Bei einem «kleinen Parteitag» am Sonntag hielten Annalena Baerbock und Robert Habeck letzte Reden. Die Partei sucht ihren neuen Weg. Am umstrittensten ist weiter das Thema Migration.
Die kurze Zeit in der Regierung ist beendet, das Hineinregieren in die sich bildende neue Koalition unter Friedrich Merz ausgereizt, jetzt müssen sich die Grünen in ihre Rolle als Oppositionsfraktion hineinfinden. Zu diesem Zweck verbrachten sie den Sonntag in Berlin mit einem «kleinen Parteitag» im Westhafen – also just an jenem Ort, an dem sie 2021 in die Ampelregierung starteten. Dort verabschiedeten sie zugleich ihr Spitzenduo Robert Habeck und Annalena Baerbock.

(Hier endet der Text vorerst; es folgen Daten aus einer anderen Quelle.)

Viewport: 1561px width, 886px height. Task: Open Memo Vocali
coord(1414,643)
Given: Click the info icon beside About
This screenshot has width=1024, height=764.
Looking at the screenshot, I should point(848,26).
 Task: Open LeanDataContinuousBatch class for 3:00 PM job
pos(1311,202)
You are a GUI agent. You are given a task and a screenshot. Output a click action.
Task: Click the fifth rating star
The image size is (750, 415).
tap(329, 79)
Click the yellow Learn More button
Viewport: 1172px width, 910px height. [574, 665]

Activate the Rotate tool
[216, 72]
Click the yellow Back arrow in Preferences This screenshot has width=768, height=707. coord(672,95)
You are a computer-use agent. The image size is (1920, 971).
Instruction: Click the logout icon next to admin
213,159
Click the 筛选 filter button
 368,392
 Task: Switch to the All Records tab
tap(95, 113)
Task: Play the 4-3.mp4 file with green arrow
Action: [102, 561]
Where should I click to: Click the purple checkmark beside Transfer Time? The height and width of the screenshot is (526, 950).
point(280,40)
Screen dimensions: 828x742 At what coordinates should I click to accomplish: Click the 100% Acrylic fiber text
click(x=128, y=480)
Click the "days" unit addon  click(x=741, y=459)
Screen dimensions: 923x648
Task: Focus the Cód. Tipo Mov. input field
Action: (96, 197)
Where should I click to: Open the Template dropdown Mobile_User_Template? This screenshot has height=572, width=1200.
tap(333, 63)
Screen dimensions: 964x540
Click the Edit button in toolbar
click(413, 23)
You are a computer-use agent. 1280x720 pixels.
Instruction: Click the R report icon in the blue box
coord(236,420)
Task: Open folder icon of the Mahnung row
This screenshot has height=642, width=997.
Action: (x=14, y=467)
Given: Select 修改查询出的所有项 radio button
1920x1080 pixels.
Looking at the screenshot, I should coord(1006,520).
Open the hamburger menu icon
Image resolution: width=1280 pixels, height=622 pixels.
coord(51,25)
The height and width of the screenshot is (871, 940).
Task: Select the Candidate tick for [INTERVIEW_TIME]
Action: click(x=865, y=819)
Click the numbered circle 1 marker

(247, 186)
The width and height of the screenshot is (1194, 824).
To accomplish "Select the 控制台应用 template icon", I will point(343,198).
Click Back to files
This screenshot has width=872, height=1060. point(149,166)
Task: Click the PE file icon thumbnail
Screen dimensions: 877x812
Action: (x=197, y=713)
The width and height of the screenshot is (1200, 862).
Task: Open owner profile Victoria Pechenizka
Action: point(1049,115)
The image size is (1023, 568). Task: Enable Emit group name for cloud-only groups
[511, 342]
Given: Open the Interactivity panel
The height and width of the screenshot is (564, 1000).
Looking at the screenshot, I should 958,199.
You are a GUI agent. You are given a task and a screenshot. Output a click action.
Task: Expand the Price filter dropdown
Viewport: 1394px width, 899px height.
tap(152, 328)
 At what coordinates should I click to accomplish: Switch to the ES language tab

Der scheidende Wirtschaftsminister Habeck ging in seiner Rede zwar auf Fehler ein, die gemacht worden seien, sah diese jedoch eher nicht bei sich selbst: «Andere hätten vermutlich mehr Grund, sich zu fragen, was in ihrem Wahlkampf schiefgelaufen ist», sagte der gescheiterte Kanzlerkandidat, der ein enttäuschendes Wahlergebnis von 11,6 Prozent einfuhr.
Habeck griff lieber die CDU an, bezeichnete deren Wahlkampf als unehrlich und irreführend und sagte ihren Wählern, sie hätten die Enttäuschung selbst gewählt. In Richtung Union sagte er, sie sei an der Vertrauenskrise ihrer Partei selbst schuld.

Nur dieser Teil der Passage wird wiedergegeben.